**EXERCISE TASK**
Reproduce every item below word for word, omitting the pictures.

**GIVEN RECORDS**
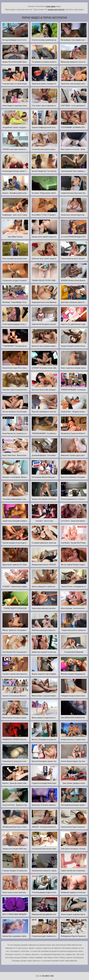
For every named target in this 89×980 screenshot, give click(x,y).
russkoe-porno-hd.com (56, 10)
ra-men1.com (48, 976)
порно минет (51, 6)
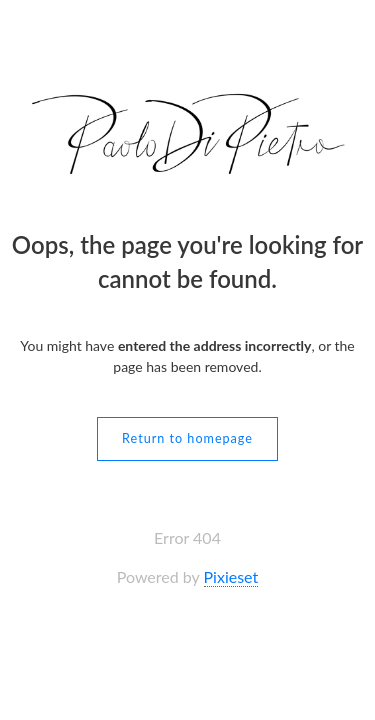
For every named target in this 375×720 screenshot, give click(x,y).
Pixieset (231, 576)
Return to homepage (187, 438)
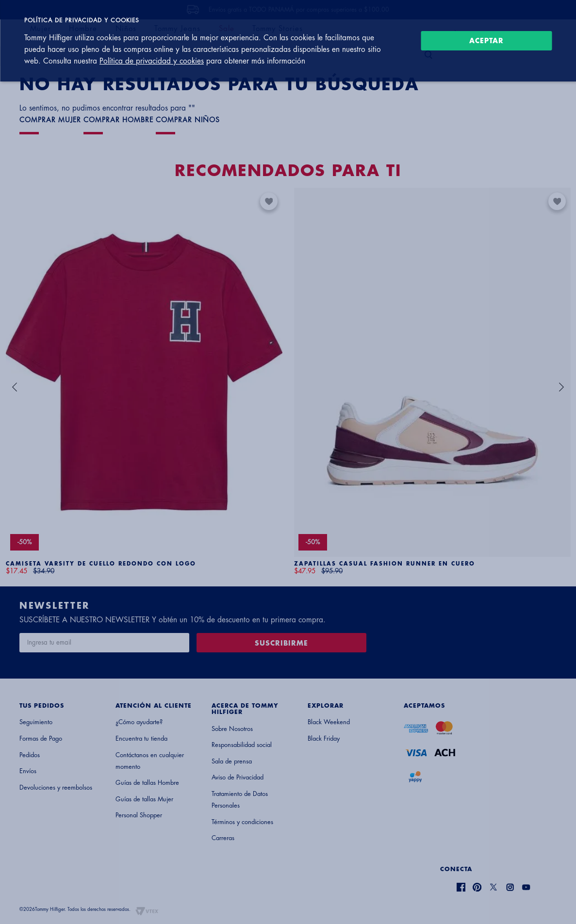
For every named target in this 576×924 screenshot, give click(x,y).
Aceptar (486, 41)
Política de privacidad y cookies (151, 61)
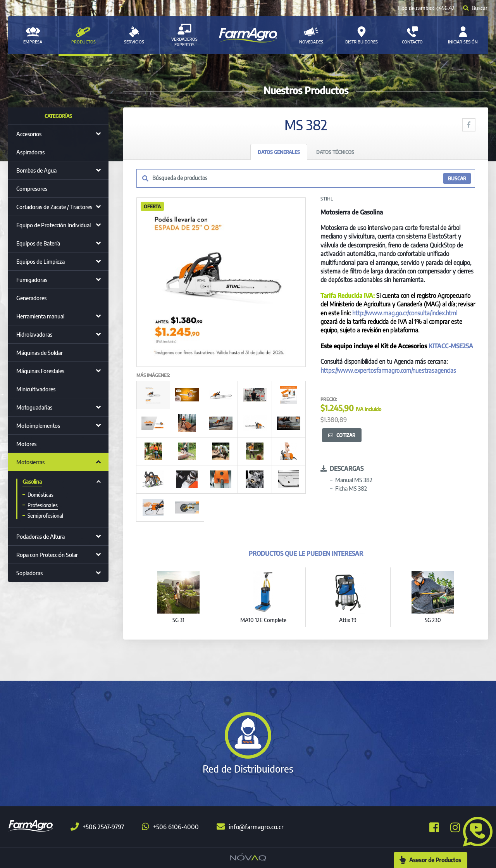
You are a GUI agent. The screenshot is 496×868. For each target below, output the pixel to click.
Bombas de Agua (36, 170)
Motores (26, 444)
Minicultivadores (36, 389)
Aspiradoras (30, 152)
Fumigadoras (32, 280)
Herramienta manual (40, 316)
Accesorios (29, 134)
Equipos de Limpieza (40, 261)
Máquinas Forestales (40, 371)
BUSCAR (457, 178)
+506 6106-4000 (170, 827)
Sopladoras (29, 573)
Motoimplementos (38, 425)
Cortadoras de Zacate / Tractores (54, 207)
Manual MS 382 (354, 480)
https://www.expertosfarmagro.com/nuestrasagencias (388, 370)
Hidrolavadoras (34, 334)
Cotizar (342, 435)
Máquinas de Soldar (40, 353)
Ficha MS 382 (351, 488)
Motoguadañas (34, 407)
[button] (475, 831)
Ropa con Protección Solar (47, 555)
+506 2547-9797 (97, 827)
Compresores (32, 188)
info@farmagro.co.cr (250, 827)
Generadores (31, 298)
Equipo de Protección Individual (53, 225)
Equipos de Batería (38, 243)
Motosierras (30, 462)
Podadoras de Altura (40, 536)
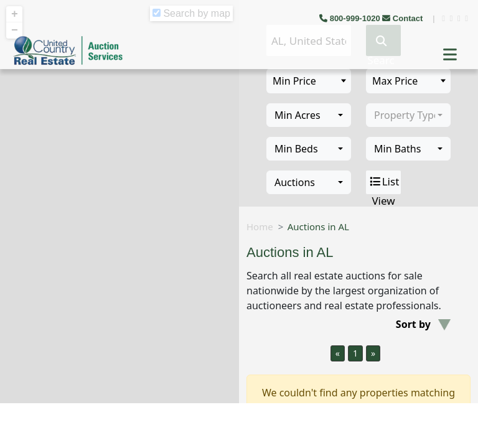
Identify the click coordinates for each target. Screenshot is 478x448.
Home (260, 226)
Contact (403, 18)
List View (383, 182)
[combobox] (309, 115)
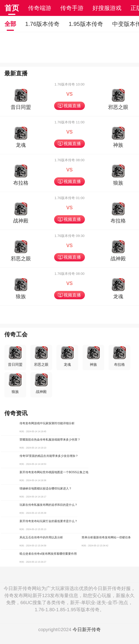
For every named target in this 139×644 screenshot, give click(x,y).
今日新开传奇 (87, 630)
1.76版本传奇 (42, 24)
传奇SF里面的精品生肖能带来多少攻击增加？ (49, 456)
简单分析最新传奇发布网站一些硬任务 (106, 537)
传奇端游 (39, 8)
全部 (10, 24)
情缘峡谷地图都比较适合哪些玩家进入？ (45, 488)
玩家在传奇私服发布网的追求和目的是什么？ (48, 505)
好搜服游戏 (107, 8)
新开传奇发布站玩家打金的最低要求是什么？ (48, 521)
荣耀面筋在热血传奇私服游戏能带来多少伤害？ (50, 440)
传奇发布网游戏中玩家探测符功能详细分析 (47, 423)
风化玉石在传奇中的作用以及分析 (41, 537)
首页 (12, 8)
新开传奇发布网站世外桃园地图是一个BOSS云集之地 (54, 472)
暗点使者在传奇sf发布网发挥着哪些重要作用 (48, 554)
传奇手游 (72, 8)
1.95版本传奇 (86, 24)
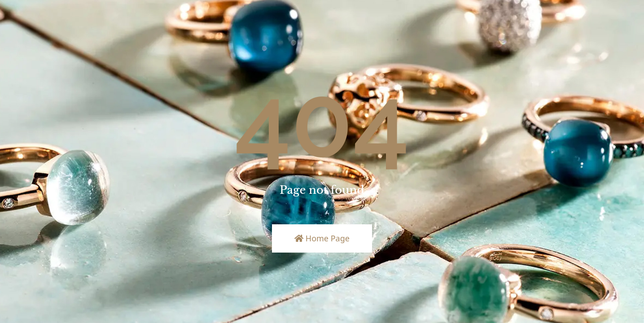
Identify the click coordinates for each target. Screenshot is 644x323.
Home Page (322, 238)
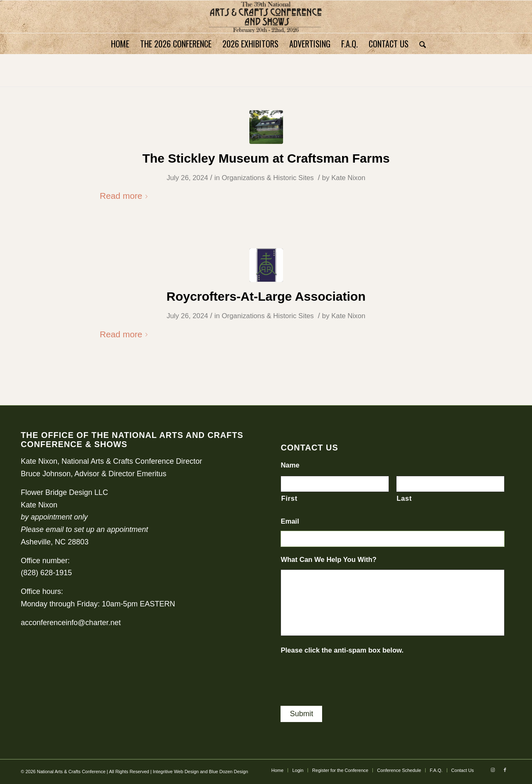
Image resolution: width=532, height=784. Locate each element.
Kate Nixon (348, 178)
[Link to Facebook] (505, 770)
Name (290, 465)
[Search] (420, 44)
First (289, 498)
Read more (125, 195)
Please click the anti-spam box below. (342, 650)
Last (404, 498)
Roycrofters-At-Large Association (266, 296)
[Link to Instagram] (493, 770)
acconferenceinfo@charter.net (71, 623)
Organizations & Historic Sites (268, 178)
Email (290, 521)
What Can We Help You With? (328, 559)
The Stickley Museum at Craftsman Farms (266, 158)
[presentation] (344, 676)
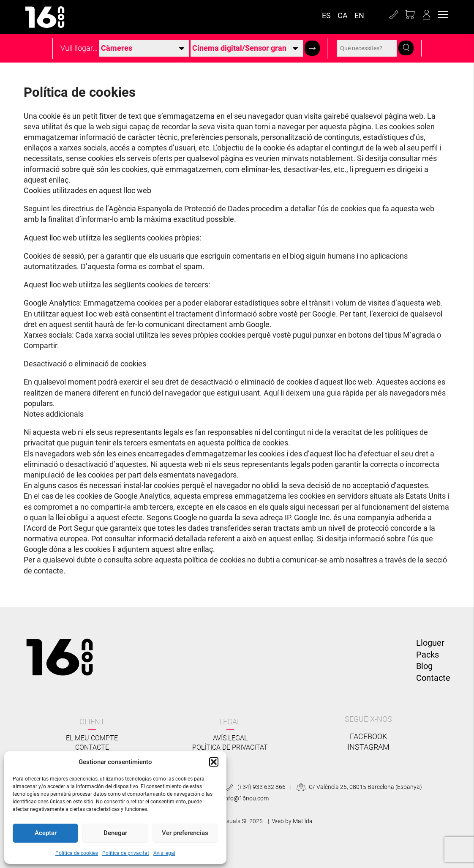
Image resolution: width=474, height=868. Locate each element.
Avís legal (164, 853)
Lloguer (430, 643)
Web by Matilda (292, 821)
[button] (214, 762)
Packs (428, 655)
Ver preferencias (185, 833)
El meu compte (92, 738)
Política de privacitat (125, 853)
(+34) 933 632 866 (254, 787)
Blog (424, 666)
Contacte (433, 678)
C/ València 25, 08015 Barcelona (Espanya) (358, 787)
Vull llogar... (79, 48)
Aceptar (46, 833)
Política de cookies (76, 853)
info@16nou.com (239, 798)
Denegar (115, 833)
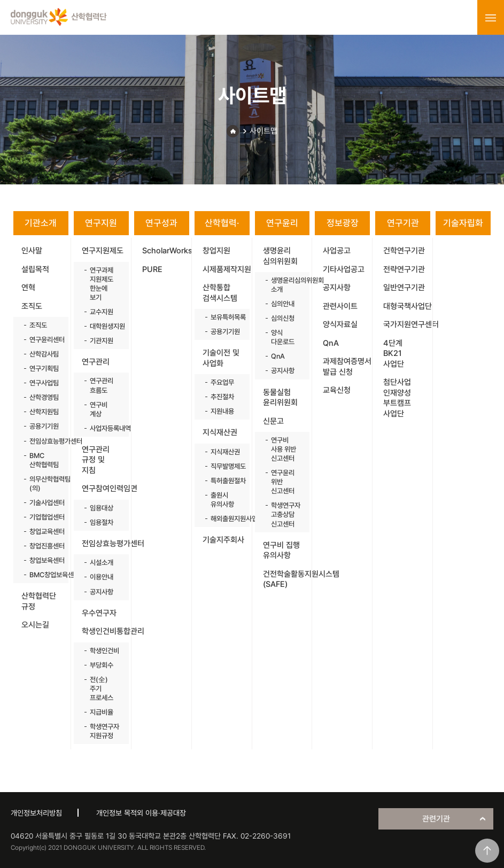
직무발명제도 (224, 466)
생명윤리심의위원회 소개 (285, 285)
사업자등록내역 (104, 428)
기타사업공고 (344, 269)
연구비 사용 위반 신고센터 (283, 449)
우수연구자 (99, 613)
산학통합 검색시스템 (220, 293)
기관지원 (102, 340)
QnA (278, 356)
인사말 (32, 251)
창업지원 (216, 251)
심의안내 (283, 304)
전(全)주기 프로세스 (102, 688)
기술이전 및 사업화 (221, 358)
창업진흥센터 (43, 546)
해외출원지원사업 (224, 518)
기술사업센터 (43, 502)
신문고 (273, 421)
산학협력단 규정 (38, 601)
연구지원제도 (103, 251)
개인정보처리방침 (36, 813)
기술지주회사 (223, 540)
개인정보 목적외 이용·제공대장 (141, 813)
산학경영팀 (43, 397)
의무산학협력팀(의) (43, 484)
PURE (152, 269)
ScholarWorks (166, 251)
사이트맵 (263, 131)
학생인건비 (104, 650)
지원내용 (222, 411)
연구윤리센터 (43, 339)
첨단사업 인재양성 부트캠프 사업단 (397, 398)
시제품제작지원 (226, 269)
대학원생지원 (104, 326)
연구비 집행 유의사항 (281, 551)
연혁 (28, 288)
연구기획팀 (43, 368)
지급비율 (102, 712)
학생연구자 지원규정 (104, 731)
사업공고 (337, 251)
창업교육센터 (43, 531)
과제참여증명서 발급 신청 (346, 367)
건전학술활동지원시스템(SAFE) (286, 579)
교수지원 (102, 312)
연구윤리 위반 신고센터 (283, 482)
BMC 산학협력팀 (43, 460)
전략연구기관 (404, 269)
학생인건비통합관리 (105, 631)
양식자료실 (340, 324)
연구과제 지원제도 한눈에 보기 (102, 284)
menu (491, 18)
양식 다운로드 (283, 337)
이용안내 (102, 577)
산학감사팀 (43, 354)
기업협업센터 (43, 517)
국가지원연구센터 (407, 324)
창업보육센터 (43, 560)
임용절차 (102, 522)
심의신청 (283, 318)
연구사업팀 (43, 383)
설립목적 (35, 269)
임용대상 (102, 508)
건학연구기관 (404, 251)
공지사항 (102, 592)
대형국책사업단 (407, 306)
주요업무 (222, 382)
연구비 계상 (98, 409)
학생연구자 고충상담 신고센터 (285, 514)
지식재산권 (220, 432)
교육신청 (337, 390)
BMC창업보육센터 (43, 575)
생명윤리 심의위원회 (280, 256)
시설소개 (102, 562)
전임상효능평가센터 (43, 441)
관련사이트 (340, 306)
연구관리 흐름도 (102, 385)
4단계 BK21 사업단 (393, 353)
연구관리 (96, 362)
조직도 (32, 306)
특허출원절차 (224, 480)
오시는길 (35, 625)
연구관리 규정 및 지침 (96, 460)
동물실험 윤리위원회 (280, 398)
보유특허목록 (224, 317)
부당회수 (102, 665)
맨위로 (487, 850)
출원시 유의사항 (222, 500)
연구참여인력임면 (105, 489)
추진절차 (222, 397)
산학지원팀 (43, 412)
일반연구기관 (404, 288)
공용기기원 (43, 426)
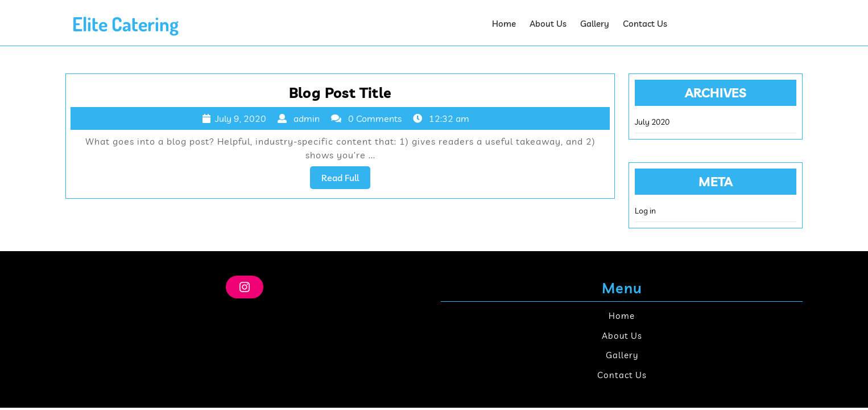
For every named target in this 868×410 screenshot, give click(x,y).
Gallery (594, 23)
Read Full (346, 179)
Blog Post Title (340, 92)
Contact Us (645, 23)
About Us (548, 23)
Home (504, 23)
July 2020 (652, 122)
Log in (645, 211)
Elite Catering (125, 23)
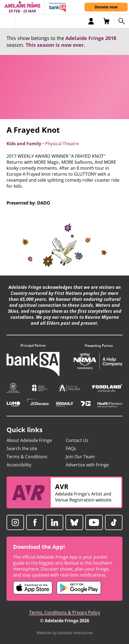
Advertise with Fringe (87, 465)
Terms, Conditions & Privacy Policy (65, 612)
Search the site (22, 448)
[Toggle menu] (7, 21)
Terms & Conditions (27, 457)
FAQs (71, 448)
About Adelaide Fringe (29, 440)
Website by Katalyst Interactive (65, 633)
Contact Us (77, 440)
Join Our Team (80, 457)
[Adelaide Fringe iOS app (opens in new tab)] (33, 588)
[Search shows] (121, 21)
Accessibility (19, 465)
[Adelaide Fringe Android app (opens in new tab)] (79, 588)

**COMPLETED TASK**
For every named target in this 89×980 screenshot, give click(x,y).
russkoe-porno-hd.com (56, 10)
ra-men1.com (48, 976)
порно минет (51, 6)
For every named target in this 375×720 screenshot, give click(x,y).
Pixieset (231, 576)
Return to homepage (187, 438)
For every named target in this 576×924 screenshot, give click(x,y).
Aceptar (486, 41)
Política de privacidad y cookies (151, 61)
You are a GUI agent. The screenshot is 496×868. For each target below, output the pixel to click.
Bombas de Agua (36, 170)
Motores (26, 444)
Minicultivadores (36, 389)
Aspiradoras (30, 152)
Fumigadoras (32, 280)
Herramienta manual (40, 316)
Accesorios (29, 134)
Equipos de Limpieza (40, 261)
Máquinas Forestales (40, 371)
BUSCAR (457, 178)
+506 6106-4000 (170, 827)
Sopladoras (29, 573)
Motoimplementos (38, 425)
Cortadoras de Zacate / Tractores (54, 207)
Manual MS 382 (354, 480)
https://www.expertosfarmagro.com/nuestrasagencias (388, 370)
Hidrolavadoras (34, 334)
Cotizar (342, 435)
Máquinas de Soldar (40, 353)
Ficha MS 382 (351, 488)
Motoguadañas (34, 407)
[button] (475, 831)
Ropa con Protección Solar (47, 555)
+506 2547-9797 (97, 827)
Compresores (32, 188)
info@farmagro.co.cr (250, 827)
Generadores (31, 298)
Equipo de Protección Individual (53, 225)
Equipos de Batería (38, 243)
Motosierras (30, 462)
Podadoras de Altura (40, 536)
Identify the click coordinates for each target. Screenshot is 478x448.
Home (260, 226)
Contact (403, 18)
List View (383, 182)
[combobox] (309, 115)
For every named target in this 139×644 screenshot, give click(x,y).
今日新开传奇 (87, 630)
1.76版本传奇 (42, 24)
传奇SF里面的精品生肖能带来多少攻击增加？ (49, 456)
简单分析最新传奇发布网站一些硬任务 (106, 537)
传奇端游 (39, 8)
全部 (10, 24)
情缘峡谷地图都比较适合哪些玩家进入？ (45, 488)
玩家在传奇私服发布网的追求和目的是什么？ (48, 505)
好搜服游戏 (107, 8)
新开传奇发布站玩家打金的最低要求是什么？ (48, 521)
荣耀面筋在热血传奇私服游戏能带来多少伤害？ (50, 440)
传奇发布网游戏中玩家探测符功能详细分析 (47, 423)
风化玉石在传奇中的作用以及分析 (41, 537)
首页 (12, 8)
新开传奇发布网站世外桃园地图是一个BOSS云集之地 (54, 472)
暗点使者在传奇sf发布网发挥着哪些重要作用 (48, 554)
传奇手游 (72, 8)
1.95版本传奇 (86, 24)
Identify the click coordinates for each target. Screenshot is 644x323.
Home Page (322, 238)
Image resolution: width=532, height=784. Locate each element.
Kate Nixon (348, 178)
[Link to Facebook] (505, 770)
Name (290, 465)
[Search] (420, 44)
First (289, 498)
Read more (125, 195)
Please click the anti-spam box below. (342, 650)
Last (404, 498)
Roycrofters-At-Large Association (266, 296)
[Link to Instagram] (493, 770)
acconferenceinfo@charter.net (71, 623)
Organizations & Historic Sites (268, 178)
Email (290, 521)
What Can We Help You With? (328, 559)
The Stickley Museum at Craftsman Farms (266, 158)
[presentation] (344, 676)
Image resolution: width=474, height=868. Locate each element.
Avís legal (164, 853)
Lloguer (430, 643)
Web by Matilda (292, 821)
[button] (214, 762)
Packs (428, 655)
Ver preferencias (185, 833)
El meu compte (92, 738)
Política de privacitat (125, 853)
(+34) 933 632 866 (254, 787)
Blog (424, 666)
Contacte (433, 678)
C/ València 25, 08015 Barcelona (Espanya) (358, 787)
Vull llogar... (79, 48)
Aceptar (46, 833)
Política de cookies (76, 853)
info@16nou.com (239, 798)
Denegar (115, 833)
직무발명제도 (224, 466)
생명윤리심의위원회 소개 (285, 285)
사업자등록내역 (104, 428)
기타사업공고 (344, 269)
연구비 사용 위반 신고센터 (283, 449)
우수연구자 (99, 613)
산학통합 검색시스템 (220, 293)
기관지원 (102, 340)
QnA (278, 356)
인사말 (32, 251)
창업지원 (216, 251)
심의안내 (283, 304)
전(全)주기 프로세스 (102, 688)
기술이전 및 사업화 (221, 358)
창업진흥센터 (43, 546)
해외출원지원사업 (224, 518)
기술사업센터 (43, 502)
신문고 (273, 421)
산학협력단 규정 (38, 601)
연구지원제도 (103, 251)
개인정보처리방침 (36, 813)
기술지주회사 (223, 540)
개인정보 목적외 이용·제공대장 (141, 813)
산학경영팀 (43, 397)
의무산학협력팀(의) (43, 484)
PURE (152, 269)
ScholarWorks (166, 251)
사이트맵 (263, 131)
학생인건비 (104, 650)
지원내용 (222, 411)
연구윤리센터 (43, 339)
첨단사업 인재양성 부트캠프 사업단 (397, 398)
시제품제작지원 (226, 269)
대학원생지원 (104, 326)
연구비 집행 유의사항 (281, 551)
연혁 (28, 288)
연구기획팀 (43, 368)
지급비율 (102, 712)
학생연구자 지원규정 (104, 731)
사업공고 (337, 251)
창업교육센터 (43, 531)
과제참여증명서 발급 신청 (346, 367)
건전학술활동지원시스템(SAFE) (286, 579)
교수지원 (102, 312)
연구윤리 위반 신고센터 (283, 482)
BMC 산학협력팀 (43, 460)
전략연구기관 (404, 269)
학생인건비통합관리 (105, 631)
양식자료실 (340, 324)
연구과제 지원제도 한눈에 보기 (102, 284)
menu (491, 18)
양식 다운로드 (283, 337)
이용안내 (102, 577)
산학감사팀 (43, 354)
기업협업센터 (43, 517)
국가지원연구센터 (407, 324)
창업보육센터 (43, 560)
임용절차 (102, 522)
심의신청 (283, 318)
연구사업팀 (43, 383)
설립목적 (35, 269)
임용대상 (102, 508)
건학연구기관 (404, 251)
공지사항 (102, 592)
대형국책사업단 (407, 306)
주요업무 (222, 382)
연구비 계상 (98, 409)
학생연구자 고충상담 신고센터 (285, 514)
지식재산권 (220, 432)
교육신청 (337, 390)
BMC창업보육센터 (43, 575)
생명윤리 심의위원회 (280, 256)
시설소개 (102, 562)
전임상효능평가센터 (43, 441)
관련사이트 (340, 306)
연구관리 흐름도 (102, 385)
4단계 BK21 사업단 (393, 353)
연구관리 (96, 362)
조직도 (32, 306)
특허출원절차 (224, 480)
오시는길 (35, 625)
연구관리 규정 및 지침 (96, 460)
동물실험 윤리위원회 (280, 398)
보유특허목록 (224, 317)
부당회수 (102, 665)
맨위로 (487, 850)
출원시 유의사항 (222, 500)
연구참여인력임면 (105, 489)
추진절차 (222, 397)
산학지원팀 (43, 412)
일반연구기관 (404, 288)
공용기기원 (43, 426)
For every named target in this 868×410 screenshot, give click(x,y).
Gallery (594, 23)
Read Full (346, 179)
Blog Post Title (340, 92)
Contact Us (645, 23)
About Us (548, 23)
Home (504, 23)
July 2020 (652, 122)
Log in (645, 211)
Elite Catering (125, 23)
Advertise with Fringe (87, 465)
Terms, Conditions & Privacy Policy (65, 612)
Search the site (22, 448)
[Toggle menu] (7, 21)
Terms & Conditions (27, 457)
FAQs (71, 448)
About Adelaide Fringe (29, 440)
Website by Katalyst Interactive (65, 633)
Contact Us (77, 440)
Join Our Team (80, 457)
[Adelaide Fringe iOS app (opens in new tab)] (33, 588)
[Search shows] (121, 21)
Accessibility (19, 465)
[Adelaide Fringe Android app (opens in new tab)] (79, 588)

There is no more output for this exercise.